> [Task brief] Copy these lines word for word, starting at the line that contains "has height=600, width=600." and continuing through the last line. Omit the pictures.

◆ ◆ ◆ ◆ ◆

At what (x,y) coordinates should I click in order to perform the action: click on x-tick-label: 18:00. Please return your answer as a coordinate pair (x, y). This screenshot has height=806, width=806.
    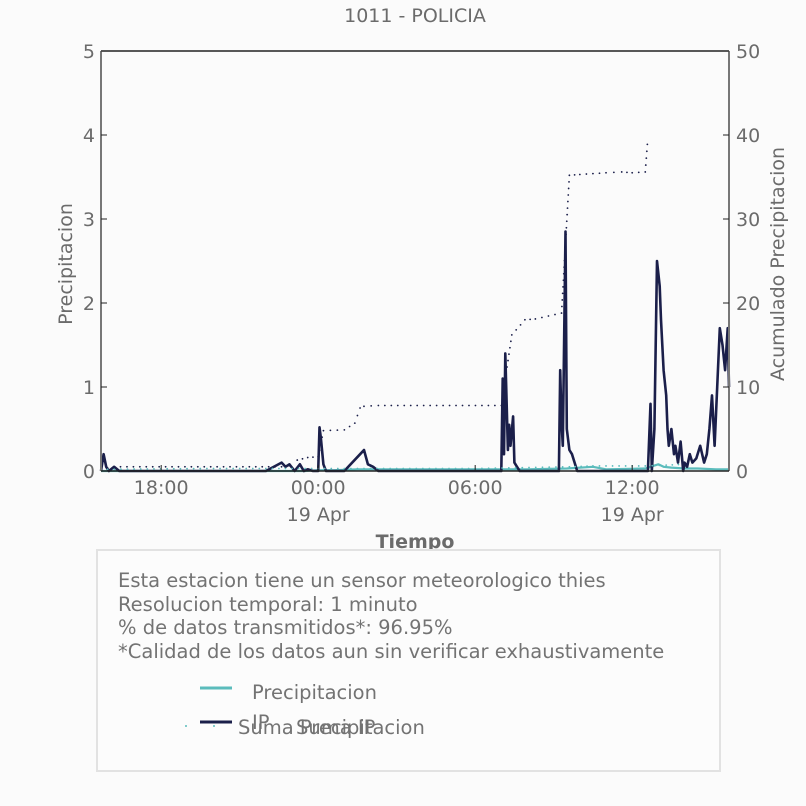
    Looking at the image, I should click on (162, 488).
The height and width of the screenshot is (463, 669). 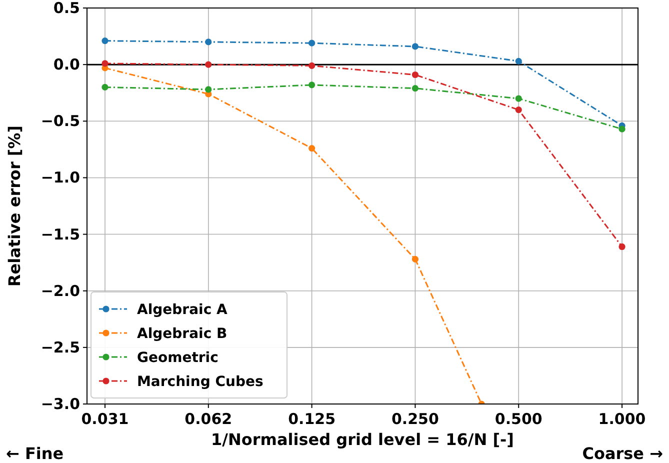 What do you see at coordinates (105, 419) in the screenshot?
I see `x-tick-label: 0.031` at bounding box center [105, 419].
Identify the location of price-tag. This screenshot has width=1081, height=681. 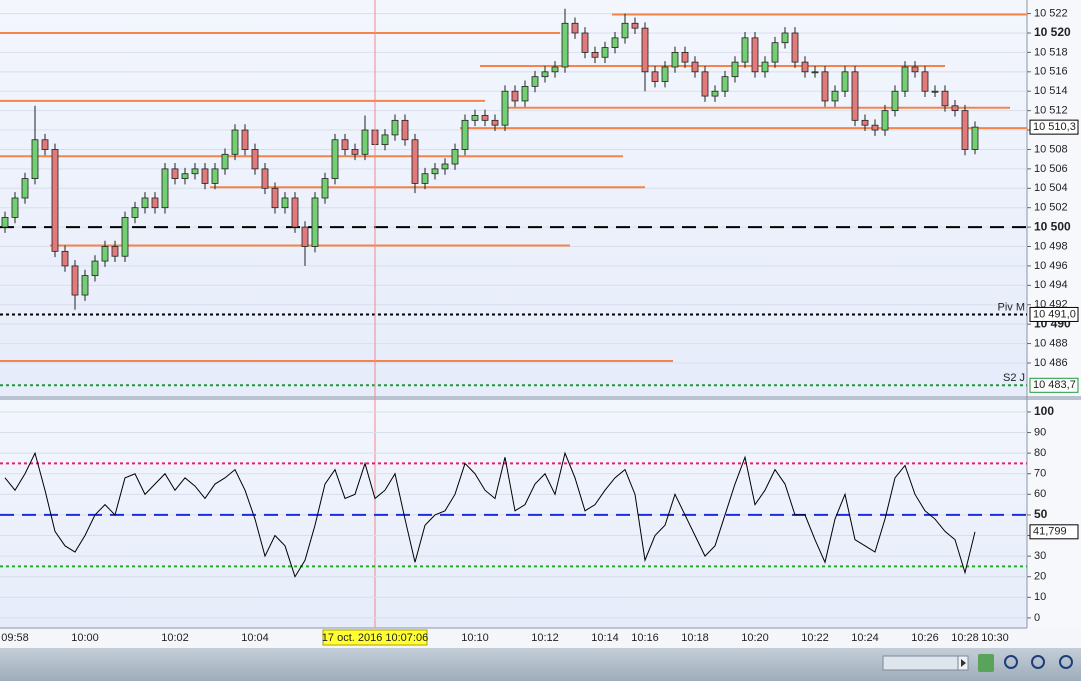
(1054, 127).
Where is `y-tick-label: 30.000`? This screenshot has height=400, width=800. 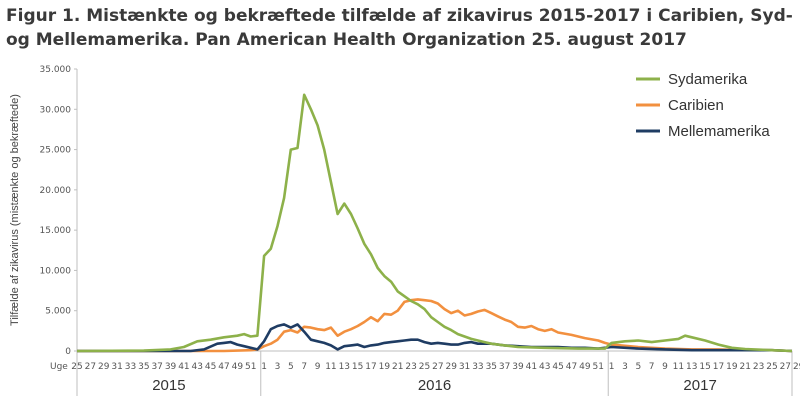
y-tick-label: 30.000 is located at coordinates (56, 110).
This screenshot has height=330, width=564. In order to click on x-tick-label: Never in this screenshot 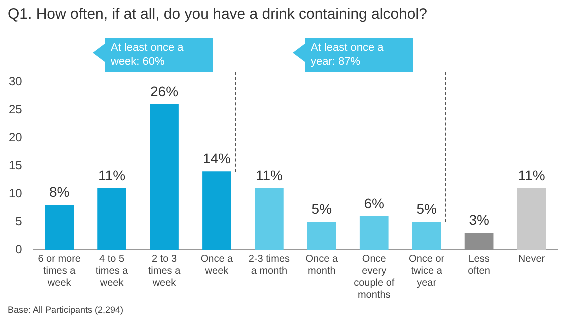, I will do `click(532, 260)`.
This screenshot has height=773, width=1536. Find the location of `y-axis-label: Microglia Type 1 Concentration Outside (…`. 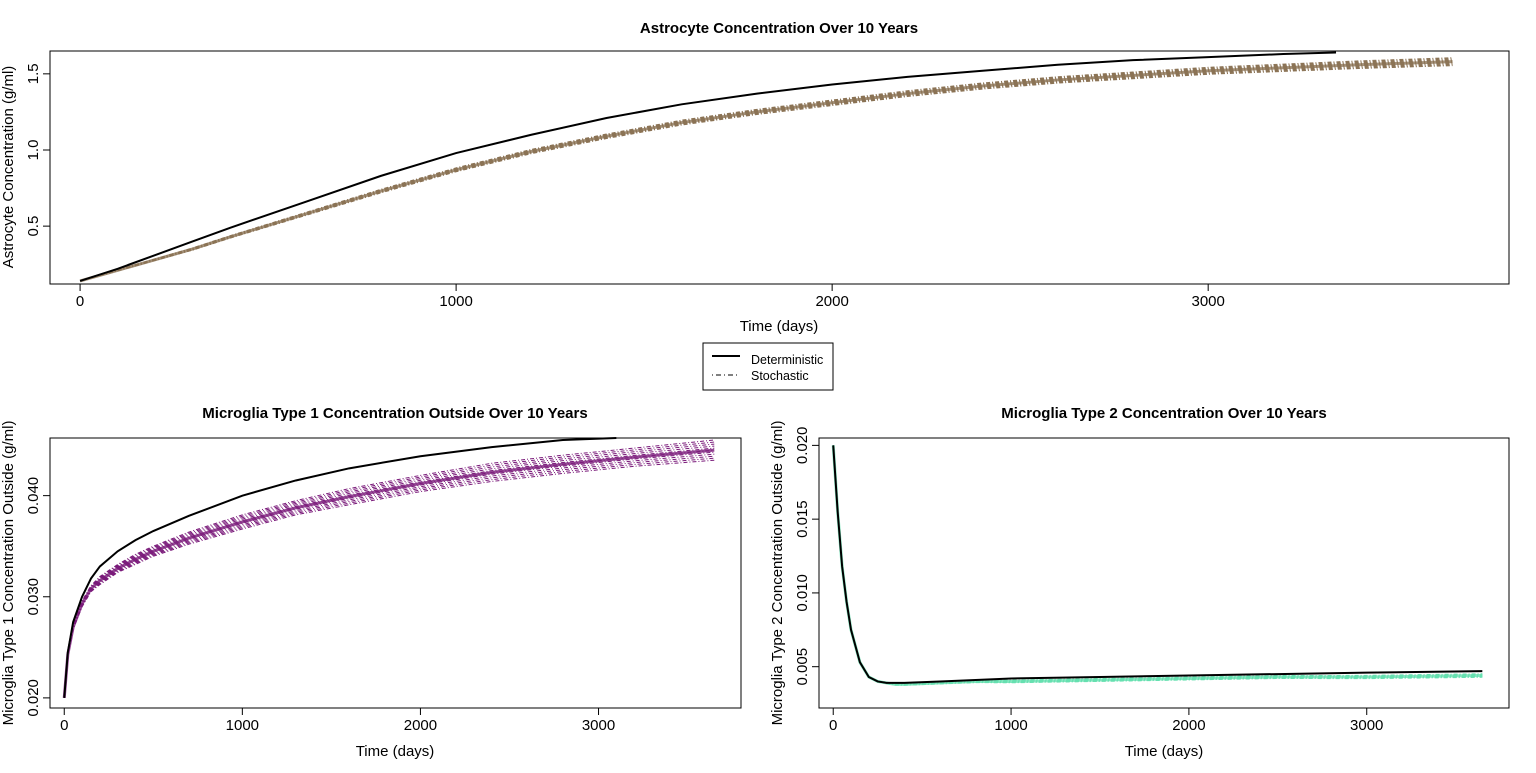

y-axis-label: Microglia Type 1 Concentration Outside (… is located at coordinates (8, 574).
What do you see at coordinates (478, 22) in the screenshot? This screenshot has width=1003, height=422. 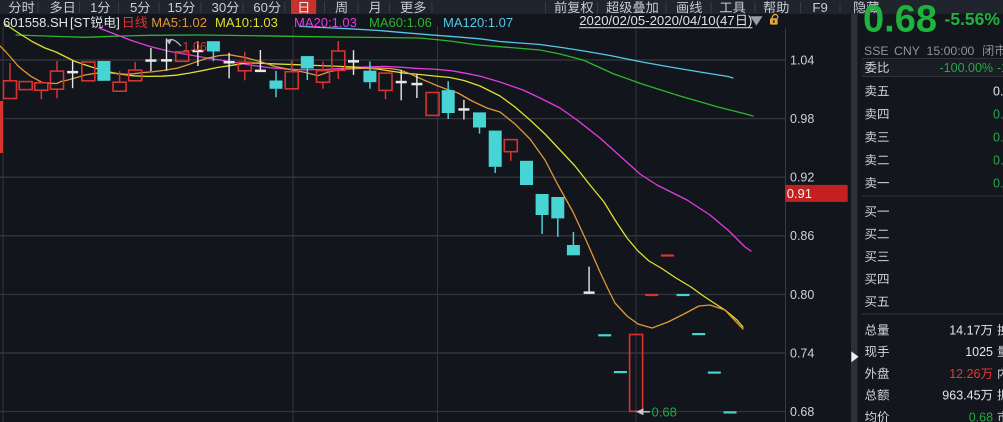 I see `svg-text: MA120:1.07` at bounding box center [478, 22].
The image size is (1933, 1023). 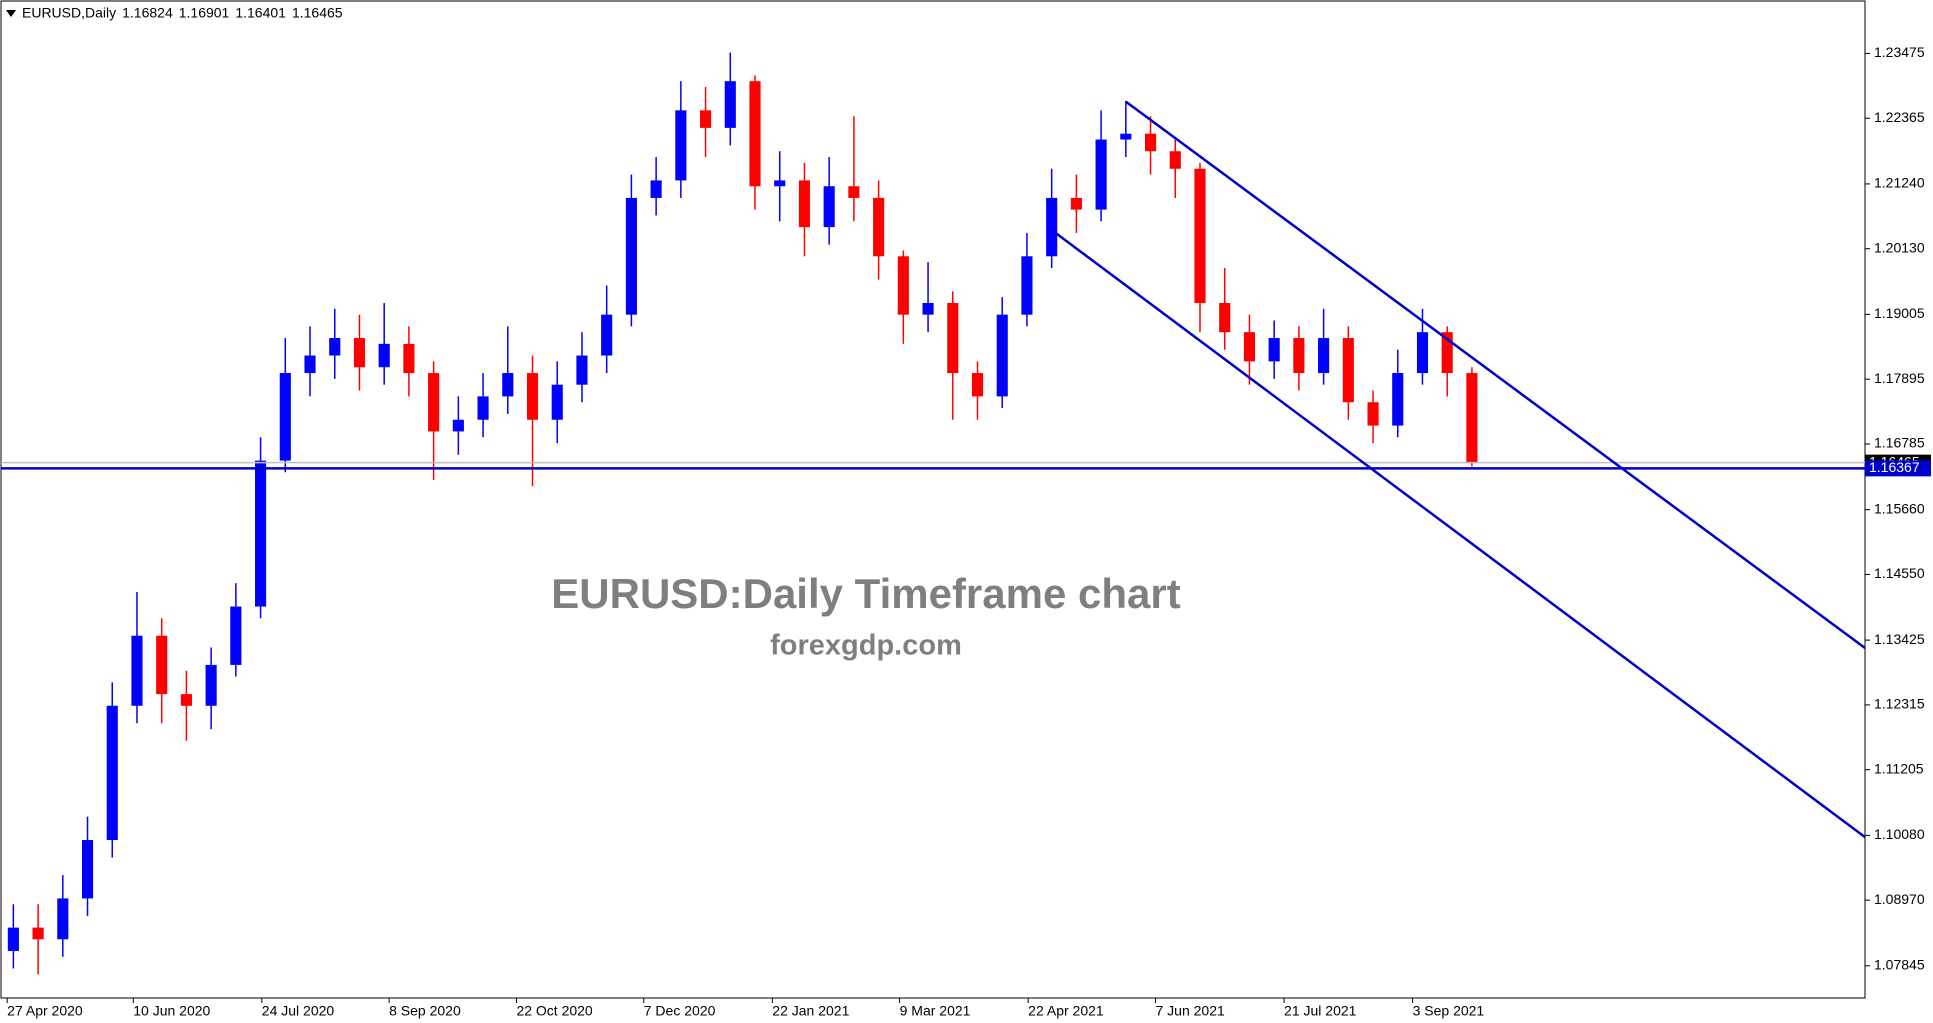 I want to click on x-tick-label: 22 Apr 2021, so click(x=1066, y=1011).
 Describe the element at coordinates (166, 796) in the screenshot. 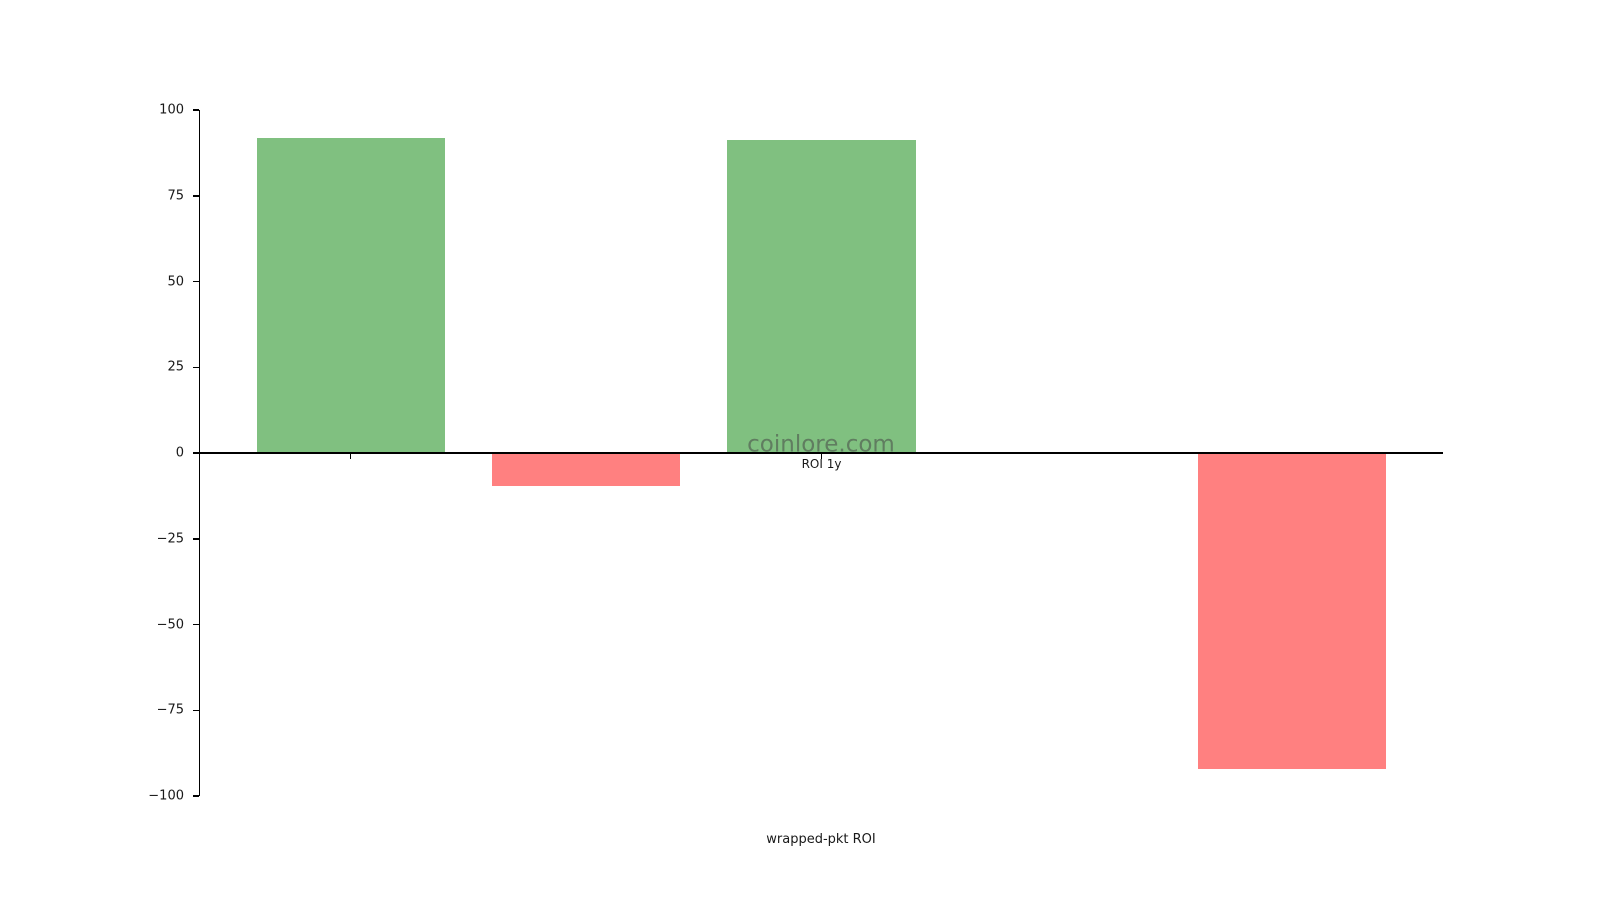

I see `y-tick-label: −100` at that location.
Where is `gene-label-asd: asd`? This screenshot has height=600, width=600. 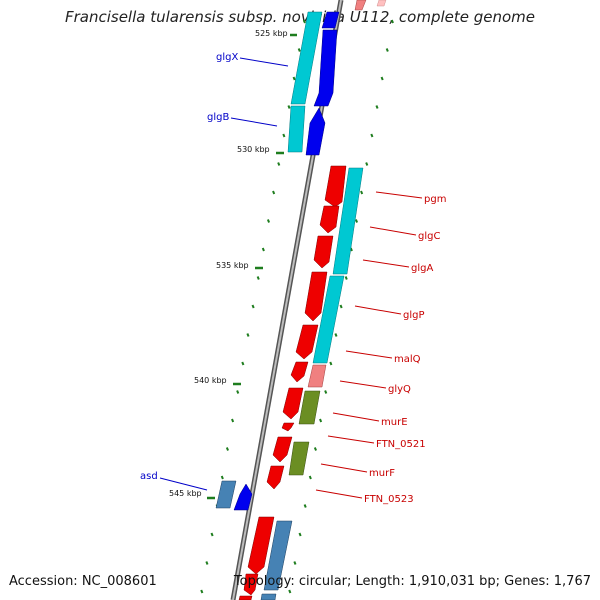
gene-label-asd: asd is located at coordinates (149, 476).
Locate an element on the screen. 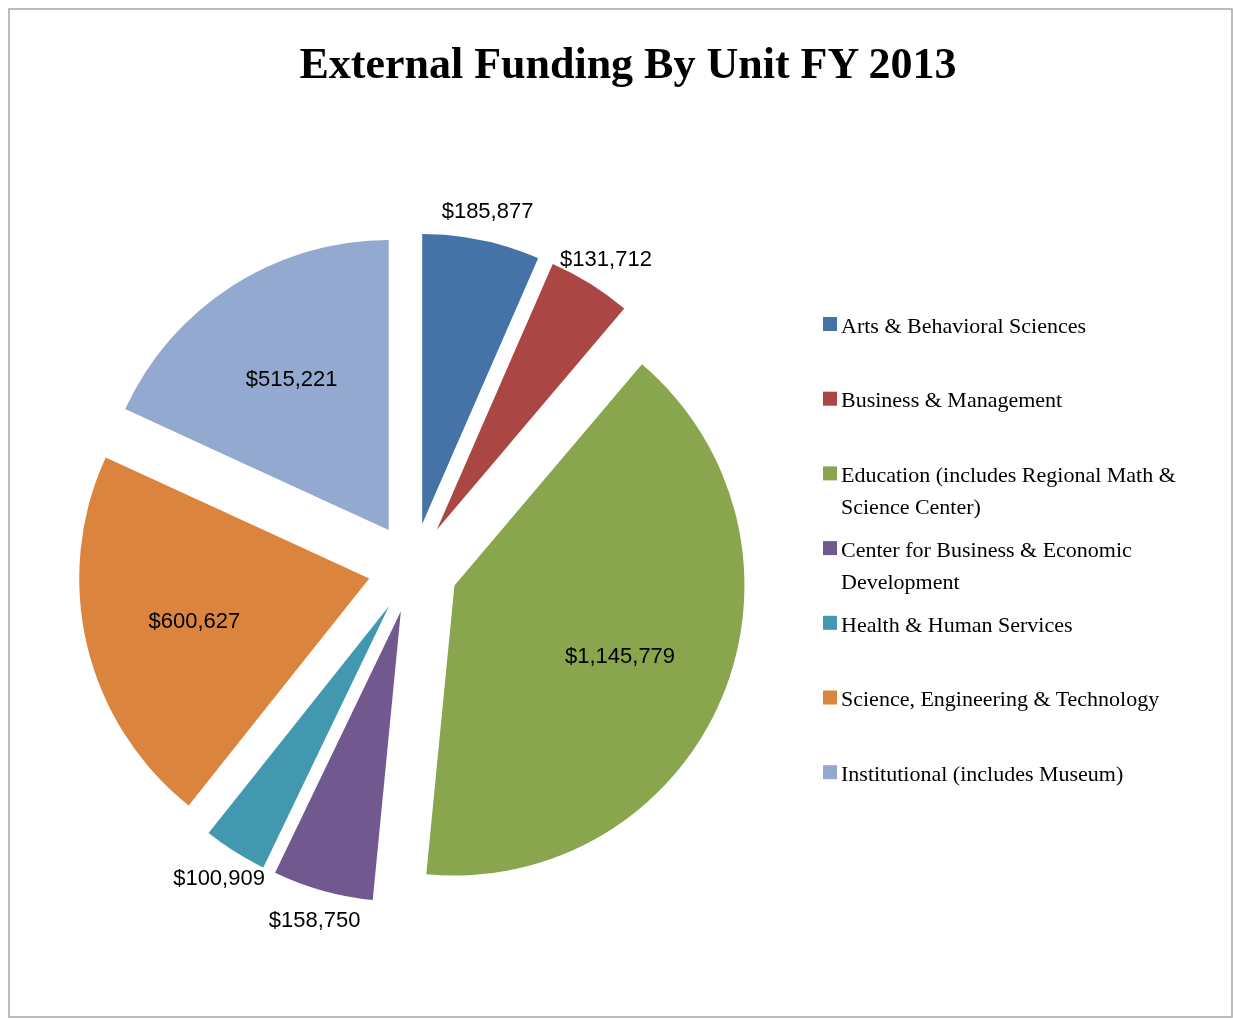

◆ ◆ ◆ ◆ ◆

> [Reply to the exercise]
Where is `gene-label-asd: asd`? This screenshot has height=600, width=600. 
gene-label-asd: asd is located at coordinates (149, 476).
Locate an element on the screen. 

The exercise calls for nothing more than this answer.